### What the task asks
Each line below should be repeated exactly as it stands.

[Collection entries]
◆ ◆ ◆

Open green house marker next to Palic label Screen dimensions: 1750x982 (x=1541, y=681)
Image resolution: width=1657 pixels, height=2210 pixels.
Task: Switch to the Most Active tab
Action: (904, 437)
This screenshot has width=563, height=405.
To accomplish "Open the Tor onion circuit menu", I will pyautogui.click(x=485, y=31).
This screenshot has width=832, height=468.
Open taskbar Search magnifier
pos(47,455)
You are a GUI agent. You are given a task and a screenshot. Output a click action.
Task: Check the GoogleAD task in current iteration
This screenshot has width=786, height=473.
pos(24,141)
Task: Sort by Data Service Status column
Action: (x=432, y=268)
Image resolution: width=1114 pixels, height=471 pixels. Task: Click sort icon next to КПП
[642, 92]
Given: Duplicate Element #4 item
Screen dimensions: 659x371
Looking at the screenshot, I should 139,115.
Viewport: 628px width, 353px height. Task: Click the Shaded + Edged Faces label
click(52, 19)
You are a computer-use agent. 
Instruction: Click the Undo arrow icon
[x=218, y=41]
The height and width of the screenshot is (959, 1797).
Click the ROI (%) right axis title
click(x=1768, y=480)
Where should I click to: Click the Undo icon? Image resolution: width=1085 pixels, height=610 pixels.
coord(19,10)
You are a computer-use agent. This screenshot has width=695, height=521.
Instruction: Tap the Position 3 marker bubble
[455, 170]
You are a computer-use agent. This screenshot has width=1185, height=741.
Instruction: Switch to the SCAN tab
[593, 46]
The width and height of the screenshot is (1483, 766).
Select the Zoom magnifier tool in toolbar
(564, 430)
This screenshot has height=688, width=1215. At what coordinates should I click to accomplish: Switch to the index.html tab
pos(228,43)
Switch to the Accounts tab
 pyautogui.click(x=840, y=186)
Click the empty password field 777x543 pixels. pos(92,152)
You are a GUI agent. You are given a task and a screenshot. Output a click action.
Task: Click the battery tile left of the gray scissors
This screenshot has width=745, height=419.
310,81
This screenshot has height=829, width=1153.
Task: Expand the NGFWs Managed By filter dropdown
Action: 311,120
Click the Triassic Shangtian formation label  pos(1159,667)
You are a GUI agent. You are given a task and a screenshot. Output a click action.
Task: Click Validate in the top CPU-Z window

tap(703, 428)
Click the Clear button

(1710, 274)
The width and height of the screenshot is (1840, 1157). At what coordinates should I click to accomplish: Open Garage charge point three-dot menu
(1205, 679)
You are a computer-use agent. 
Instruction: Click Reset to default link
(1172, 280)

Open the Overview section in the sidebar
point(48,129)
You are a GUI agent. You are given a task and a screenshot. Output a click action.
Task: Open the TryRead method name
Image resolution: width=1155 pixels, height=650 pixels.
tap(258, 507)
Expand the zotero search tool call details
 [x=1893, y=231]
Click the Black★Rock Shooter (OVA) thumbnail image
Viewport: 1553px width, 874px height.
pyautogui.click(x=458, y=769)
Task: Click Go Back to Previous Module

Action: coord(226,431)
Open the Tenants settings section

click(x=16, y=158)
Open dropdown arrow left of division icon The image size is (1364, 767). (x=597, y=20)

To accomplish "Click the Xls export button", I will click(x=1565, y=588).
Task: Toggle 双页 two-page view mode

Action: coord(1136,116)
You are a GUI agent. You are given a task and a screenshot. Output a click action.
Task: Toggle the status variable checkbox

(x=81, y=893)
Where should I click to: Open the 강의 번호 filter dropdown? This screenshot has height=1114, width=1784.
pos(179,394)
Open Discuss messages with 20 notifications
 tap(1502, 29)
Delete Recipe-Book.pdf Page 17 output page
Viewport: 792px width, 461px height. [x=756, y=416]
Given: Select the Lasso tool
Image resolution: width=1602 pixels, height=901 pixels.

◆ ◆ ◆

### Task output
Open green house marker next to Palic label Screen dimensions: 1750x982 (x=1541, y=681)
Image resolution: width=1657 pixels, height=2210 pixels.
Task: Switch to the Most Active tab
Action: (904, 437)
This screenshot has width=563, height=405.
To accomplish "Open the Tor onion circuit menu", I will pyautogui.click(x=485, y=31).
This screenshot has width=832, height=468.
Open taskbar Search magnifier
pos(47,455)
You are a GUI agent. You are given a task and a screenshot. Output a click action.
Task: Check the GoogleAD task in current iteration
This screenshot has width=786, height=473.
pos(24,141)
Task: Sort by Data Service Status column
Action: (x=432, y=268)
Image resolution: width=1114 pixels, height=471 pixels. Task: Click sort icon next to КПП
[642, 92]
Given: Duplicate Element #4 item
Screen dimensions: 659x371
Looking at the screenshot, I should 139,115.
Viewport: 628px width, 353px height. Task: Click the Shaded + Edged Faces label
click(52, 19)
You are a computer-use agent. 
Instruction: Click the Undo arrow icon
[x=218, y=41]
The height and width of the screenshot is (959, 1797).
Click the ROI (%) right axis title
click(x=1768, y=480)
Where should I click to: Click the Undo icon? Image resolution: width=1085 pixels, height=610 pixels.
coord(19,10)
You are a computer-use agent. This screenshot has width=695, height=521.
Instruction: Tap the Position 3 marker bubble
[455, 170]
You are a computer-use agent. This screenshot has width=1185, height=741.
Instruction: Switch to the SCAN tab
[593, 46]
The width and height of the screenshot is (1483, 766).
Select the Zoom magnifier tool in toolbar
(564, 430)
This screenshot has height=688, width=1215. At what coordinates should I click to accomplish: Switch to the index.html tab
pos(228,43)
Switch to the Accounts tab
 pyautogui.click(x=840, y=186)
Click the empty password field 777x543 pixels. pos(92,152)
You are a GUI agent. You are given a task and a screenshot. Output a click action.
Task: Click the battery tile left of the gray scissors
This screenshot has width=745, height=419.
310,81
This screenshot has height=829, width=1153.
Task: Expand the NGFWs Managed By filter dropdown
Action: 311,120
Click the Triassic Shangtian formation label  pos(1159,667)
You are a GUI agent. You are given a task and a screenshot. Output a click action.
Task: Click Validate in the top CPU-Z window

tap(703, 428)
Click the Clear button

(1710, 274)
The width and height of the screenshot is (1840, 1157). At what coordinates should I click to accomplish: Open Garage charge point three-dot menu
(1205, 679)
You are a computer-use agent. 
Instruction: Click Reset to default link
(1172, 280)

Open the Overview section in the sidebar
point(48,129)
You are a GUI agent. You are given a task and a screenshot. Output a click action.
Task: Open the TryRead method name
Image resolution: width=1155 pixels, height=650 pixels.
tap(258, 507)
Expand the zotero search tool call details
 [x=1893, y=231]
Click the Black★Rock Shooter (OVA) thumbnail image
Viewport: 1553px width, 874px height.
pyautogui.click(x=458, y=769)
Task: Click Go Back to Previous Module

Action: coord(226,431)
Open the Tenants settings section

click(x=16, y=158)
Open dropdown arrow left of division icon The image size is (1364, 767). (x=597, y=20)

To accomplish "Click the Xls export button", I will click(x=1565, y=588).
Task: Toggle 双页 two-page view mode

Action: coord(1136,116)
You are a GUI agent. You are given a task and a screenshot. Output a click action.
Task: Toggle the status variable checkbox

(x=81, y=893)
Where should I click to: Open the 강의 번호 filter dropdown? This screenshot has height=1114, width=1784.
pos(179,394)
Open Discuss messages with 20 notifications
 tap(1502, 29)
Delete Recipe-Book.pdf Page 17 output page
Viewport: 792px width, 461px height. [x=756, y=416]
Given: Select the Lasso tool
Image resolution: width=1602 pixels, height=901 pixels.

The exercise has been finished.